WebServerAutoScalingGroup:
  Type: AWS::AutoScaling::AutoScalingGroup
  Properties:
    ...
    HealthCheckType: ELB
    HealthCheckGracePeriod: 300
    TargetGroupARNs:
      - !Ref MyTargetGroup
    ...

Crafting a Sane Health Check Endpoint

Your health check endpoint is the linchpin of this whole operation. It must be lightweight, but it must also be meaningful. Do not just return a static 200. That’s a lie, and you’re better than that.

A good /health endpoint should:

Return a 200 status code quickly.
Check critical internal dependencies (is the database connection pool healthy? can we talk to Redis?).
NOT be behind authentication. The ELB can’t sign your requests.
NOT do heavy logic. It’s a health check, not a benchmark.

A bad health check is worse than no health check at all because it breeds false confidence.
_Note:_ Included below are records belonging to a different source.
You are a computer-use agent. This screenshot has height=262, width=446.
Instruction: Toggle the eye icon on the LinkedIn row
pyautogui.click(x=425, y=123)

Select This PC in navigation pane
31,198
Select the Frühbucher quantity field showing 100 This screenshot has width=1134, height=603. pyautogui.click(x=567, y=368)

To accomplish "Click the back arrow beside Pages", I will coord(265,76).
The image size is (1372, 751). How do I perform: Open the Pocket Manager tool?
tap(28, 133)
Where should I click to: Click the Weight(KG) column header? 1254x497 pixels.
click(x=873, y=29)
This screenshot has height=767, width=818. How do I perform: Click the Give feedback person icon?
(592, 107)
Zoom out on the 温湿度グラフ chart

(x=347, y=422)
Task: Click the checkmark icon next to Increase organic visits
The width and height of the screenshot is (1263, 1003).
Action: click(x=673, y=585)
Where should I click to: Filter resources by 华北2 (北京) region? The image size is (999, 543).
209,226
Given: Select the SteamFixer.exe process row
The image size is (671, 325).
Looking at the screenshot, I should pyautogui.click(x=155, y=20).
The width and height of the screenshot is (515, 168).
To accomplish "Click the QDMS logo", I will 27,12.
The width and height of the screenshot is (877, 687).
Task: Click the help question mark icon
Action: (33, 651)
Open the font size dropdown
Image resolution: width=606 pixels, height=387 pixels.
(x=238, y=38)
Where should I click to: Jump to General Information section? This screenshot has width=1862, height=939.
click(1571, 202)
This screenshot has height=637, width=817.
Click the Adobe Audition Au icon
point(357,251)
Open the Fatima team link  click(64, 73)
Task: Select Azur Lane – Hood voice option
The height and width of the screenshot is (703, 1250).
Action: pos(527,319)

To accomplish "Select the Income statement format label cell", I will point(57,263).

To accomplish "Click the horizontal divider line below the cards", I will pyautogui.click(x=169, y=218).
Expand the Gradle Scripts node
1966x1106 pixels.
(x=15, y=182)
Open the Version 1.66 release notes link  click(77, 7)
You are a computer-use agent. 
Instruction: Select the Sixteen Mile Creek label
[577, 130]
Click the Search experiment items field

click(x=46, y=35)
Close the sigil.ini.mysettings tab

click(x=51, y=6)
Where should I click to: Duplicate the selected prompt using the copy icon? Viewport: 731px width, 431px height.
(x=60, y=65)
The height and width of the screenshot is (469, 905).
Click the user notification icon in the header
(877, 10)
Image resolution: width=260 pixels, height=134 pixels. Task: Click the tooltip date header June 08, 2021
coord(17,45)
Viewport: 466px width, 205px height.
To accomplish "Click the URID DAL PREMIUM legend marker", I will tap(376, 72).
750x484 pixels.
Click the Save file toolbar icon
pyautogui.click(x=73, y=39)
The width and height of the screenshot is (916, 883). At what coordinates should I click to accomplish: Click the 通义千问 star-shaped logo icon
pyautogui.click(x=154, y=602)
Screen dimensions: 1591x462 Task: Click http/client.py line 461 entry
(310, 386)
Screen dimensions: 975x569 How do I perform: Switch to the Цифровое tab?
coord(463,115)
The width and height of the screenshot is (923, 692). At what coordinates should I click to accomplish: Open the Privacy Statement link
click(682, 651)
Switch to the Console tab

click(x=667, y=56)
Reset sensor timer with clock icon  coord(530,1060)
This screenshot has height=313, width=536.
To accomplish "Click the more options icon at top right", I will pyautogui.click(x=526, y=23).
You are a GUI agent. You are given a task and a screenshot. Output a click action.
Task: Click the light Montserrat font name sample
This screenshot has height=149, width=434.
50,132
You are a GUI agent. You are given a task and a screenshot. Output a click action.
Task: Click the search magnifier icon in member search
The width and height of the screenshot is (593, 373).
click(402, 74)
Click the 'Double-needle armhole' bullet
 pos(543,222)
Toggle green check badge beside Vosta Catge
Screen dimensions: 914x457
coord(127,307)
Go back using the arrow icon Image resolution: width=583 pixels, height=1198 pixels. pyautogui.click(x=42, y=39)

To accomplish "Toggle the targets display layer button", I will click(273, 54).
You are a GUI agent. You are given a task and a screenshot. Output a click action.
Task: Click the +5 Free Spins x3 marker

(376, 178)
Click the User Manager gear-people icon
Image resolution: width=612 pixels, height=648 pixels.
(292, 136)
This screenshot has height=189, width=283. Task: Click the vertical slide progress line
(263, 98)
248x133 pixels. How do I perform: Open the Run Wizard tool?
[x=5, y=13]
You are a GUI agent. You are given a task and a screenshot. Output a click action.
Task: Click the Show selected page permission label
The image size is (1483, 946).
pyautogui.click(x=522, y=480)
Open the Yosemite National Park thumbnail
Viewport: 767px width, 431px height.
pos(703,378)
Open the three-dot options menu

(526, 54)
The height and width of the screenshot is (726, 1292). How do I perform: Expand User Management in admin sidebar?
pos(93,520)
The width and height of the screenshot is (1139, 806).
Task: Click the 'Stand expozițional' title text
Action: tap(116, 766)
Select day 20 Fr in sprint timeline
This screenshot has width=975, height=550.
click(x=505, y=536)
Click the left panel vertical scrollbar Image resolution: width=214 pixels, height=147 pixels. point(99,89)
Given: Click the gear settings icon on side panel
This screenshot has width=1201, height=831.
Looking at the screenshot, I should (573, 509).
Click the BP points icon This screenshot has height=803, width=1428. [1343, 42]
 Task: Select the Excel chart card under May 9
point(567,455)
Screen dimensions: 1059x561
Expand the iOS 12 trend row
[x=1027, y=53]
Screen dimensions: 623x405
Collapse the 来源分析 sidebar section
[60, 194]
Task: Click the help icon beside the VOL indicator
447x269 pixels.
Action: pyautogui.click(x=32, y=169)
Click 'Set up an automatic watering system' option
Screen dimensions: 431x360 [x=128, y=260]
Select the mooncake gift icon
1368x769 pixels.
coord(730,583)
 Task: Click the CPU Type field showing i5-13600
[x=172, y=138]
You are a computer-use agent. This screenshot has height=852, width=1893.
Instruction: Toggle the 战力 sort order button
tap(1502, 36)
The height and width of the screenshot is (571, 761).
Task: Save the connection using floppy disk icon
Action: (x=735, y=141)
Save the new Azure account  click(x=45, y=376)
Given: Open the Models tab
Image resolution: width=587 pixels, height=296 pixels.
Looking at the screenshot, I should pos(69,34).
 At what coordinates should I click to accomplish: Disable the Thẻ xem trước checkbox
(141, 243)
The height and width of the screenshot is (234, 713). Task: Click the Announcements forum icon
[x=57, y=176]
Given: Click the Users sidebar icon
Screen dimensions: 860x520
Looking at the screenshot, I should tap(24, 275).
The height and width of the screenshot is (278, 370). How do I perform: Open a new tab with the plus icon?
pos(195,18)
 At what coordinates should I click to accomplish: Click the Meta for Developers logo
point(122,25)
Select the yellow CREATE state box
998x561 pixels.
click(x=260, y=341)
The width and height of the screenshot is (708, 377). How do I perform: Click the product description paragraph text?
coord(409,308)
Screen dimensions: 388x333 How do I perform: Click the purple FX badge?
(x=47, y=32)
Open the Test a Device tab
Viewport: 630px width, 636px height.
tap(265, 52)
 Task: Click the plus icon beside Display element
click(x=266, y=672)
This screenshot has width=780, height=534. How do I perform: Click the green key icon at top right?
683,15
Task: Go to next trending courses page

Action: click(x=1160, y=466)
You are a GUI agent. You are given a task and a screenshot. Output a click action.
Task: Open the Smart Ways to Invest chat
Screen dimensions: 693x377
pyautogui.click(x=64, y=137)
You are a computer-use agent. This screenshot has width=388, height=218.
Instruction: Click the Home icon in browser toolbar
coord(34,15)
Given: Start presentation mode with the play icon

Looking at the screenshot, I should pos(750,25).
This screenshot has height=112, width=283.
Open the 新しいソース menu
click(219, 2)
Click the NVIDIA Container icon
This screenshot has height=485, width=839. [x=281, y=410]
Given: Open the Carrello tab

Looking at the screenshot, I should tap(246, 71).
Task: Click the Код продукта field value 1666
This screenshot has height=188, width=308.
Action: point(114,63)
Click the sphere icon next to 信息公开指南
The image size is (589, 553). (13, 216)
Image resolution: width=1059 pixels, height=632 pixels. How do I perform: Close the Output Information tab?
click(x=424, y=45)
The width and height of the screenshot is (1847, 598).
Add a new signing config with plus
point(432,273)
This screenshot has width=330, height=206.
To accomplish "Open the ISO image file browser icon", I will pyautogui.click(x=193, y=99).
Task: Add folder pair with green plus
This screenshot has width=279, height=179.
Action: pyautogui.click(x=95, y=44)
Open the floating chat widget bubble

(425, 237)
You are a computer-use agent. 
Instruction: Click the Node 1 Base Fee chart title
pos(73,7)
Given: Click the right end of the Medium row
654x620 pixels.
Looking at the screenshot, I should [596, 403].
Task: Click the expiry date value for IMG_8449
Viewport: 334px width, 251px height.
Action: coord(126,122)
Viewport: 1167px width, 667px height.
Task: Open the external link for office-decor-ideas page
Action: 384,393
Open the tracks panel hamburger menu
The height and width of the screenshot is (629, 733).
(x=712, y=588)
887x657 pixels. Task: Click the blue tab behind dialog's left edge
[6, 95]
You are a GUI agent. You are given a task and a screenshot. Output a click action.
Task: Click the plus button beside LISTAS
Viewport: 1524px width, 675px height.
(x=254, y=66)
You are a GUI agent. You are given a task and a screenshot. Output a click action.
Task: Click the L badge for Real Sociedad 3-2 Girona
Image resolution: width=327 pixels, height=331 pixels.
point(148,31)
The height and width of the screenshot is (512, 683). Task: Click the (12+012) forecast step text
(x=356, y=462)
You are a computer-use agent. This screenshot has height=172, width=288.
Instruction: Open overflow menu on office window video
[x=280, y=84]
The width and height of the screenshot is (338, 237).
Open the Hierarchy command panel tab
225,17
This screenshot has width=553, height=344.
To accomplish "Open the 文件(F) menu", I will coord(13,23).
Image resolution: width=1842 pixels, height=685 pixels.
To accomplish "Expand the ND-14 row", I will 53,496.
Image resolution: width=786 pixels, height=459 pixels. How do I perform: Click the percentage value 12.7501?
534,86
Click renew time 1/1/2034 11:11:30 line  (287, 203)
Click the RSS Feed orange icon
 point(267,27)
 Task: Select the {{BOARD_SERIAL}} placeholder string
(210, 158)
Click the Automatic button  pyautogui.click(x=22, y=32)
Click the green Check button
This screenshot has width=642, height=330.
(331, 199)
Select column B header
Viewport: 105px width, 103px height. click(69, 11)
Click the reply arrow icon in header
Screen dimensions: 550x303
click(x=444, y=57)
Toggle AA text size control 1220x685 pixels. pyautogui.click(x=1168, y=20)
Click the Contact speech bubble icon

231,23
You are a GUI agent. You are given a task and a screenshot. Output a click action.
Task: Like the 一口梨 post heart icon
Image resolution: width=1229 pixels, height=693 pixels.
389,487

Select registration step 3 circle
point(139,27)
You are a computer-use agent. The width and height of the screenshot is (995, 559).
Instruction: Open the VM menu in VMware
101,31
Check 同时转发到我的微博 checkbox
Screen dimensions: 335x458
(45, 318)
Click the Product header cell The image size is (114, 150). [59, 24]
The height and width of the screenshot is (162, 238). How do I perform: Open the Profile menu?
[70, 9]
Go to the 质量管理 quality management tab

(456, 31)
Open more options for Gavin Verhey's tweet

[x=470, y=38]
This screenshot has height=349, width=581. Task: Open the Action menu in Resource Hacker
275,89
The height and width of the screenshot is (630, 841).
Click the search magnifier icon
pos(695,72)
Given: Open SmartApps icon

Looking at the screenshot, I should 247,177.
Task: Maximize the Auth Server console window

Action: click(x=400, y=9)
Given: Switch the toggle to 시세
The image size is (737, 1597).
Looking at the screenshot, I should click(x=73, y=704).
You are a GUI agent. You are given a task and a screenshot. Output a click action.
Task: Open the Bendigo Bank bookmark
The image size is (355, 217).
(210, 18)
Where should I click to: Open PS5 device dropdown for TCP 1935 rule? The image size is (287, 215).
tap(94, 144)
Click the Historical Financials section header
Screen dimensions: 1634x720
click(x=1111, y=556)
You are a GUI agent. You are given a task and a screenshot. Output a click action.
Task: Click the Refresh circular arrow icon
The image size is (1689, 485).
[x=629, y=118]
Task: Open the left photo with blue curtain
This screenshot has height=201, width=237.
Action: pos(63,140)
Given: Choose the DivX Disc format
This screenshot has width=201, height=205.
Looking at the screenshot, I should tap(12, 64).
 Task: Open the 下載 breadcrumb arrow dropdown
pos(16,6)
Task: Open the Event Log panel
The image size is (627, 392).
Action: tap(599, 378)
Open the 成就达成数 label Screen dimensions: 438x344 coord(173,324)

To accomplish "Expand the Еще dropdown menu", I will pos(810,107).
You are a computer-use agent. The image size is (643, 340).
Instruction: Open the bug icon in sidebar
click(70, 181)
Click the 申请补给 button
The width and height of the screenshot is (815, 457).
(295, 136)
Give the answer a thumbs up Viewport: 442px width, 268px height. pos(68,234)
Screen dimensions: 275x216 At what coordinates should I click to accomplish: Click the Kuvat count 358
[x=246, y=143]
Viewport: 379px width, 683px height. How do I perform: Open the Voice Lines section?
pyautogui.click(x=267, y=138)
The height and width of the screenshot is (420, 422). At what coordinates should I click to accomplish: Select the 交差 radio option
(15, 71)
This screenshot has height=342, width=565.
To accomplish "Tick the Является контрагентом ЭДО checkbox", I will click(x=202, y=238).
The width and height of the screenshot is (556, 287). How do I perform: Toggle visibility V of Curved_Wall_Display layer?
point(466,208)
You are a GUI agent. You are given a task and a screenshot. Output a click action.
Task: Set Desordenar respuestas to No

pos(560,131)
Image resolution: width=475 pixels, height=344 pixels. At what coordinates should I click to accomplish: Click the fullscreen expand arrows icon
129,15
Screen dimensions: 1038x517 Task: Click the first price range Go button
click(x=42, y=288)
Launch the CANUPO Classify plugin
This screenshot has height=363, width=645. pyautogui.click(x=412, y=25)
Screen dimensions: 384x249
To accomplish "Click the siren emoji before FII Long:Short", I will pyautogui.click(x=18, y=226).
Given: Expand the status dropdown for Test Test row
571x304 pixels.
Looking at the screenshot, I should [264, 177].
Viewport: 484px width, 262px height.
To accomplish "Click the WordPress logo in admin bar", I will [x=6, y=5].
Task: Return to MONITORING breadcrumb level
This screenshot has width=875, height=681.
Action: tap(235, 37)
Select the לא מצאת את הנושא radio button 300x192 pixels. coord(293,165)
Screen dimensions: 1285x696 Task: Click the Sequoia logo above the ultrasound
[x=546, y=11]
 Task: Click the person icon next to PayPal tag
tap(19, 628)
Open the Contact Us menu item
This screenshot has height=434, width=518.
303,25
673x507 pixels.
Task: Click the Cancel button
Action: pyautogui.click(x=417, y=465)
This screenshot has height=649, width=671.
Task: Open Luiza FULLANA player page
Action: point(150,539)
The Fallback You Didn’t Know You Had

Here’s a fun bit of trivia that’ll save your bacon one day: when using an ELB health check, the ASG doesn’t completely ignore the EC2 status. It uses it as a fallback. If your instance fails the EC2 status check (hardware failure), the ASG will still replace it, even if it’s passing the ELB health check. It’s a good safety net. The ELB check is for your application’s health; the EC2 check is for the infrastructure’s health. You get both, which is honestly one of the few things in AWS that feels thoughtfully designed.

So, to be absolutely clear: for any service that takes HTTP traffic, set HealthCheckType: ELB, define a sensible HealthCheckGracePeriod, and make your /health endpoint actually mean something. It’s the single biggest thing you can do to make your ASG resilient instead of just a fancy way to start and stop EC2 instances.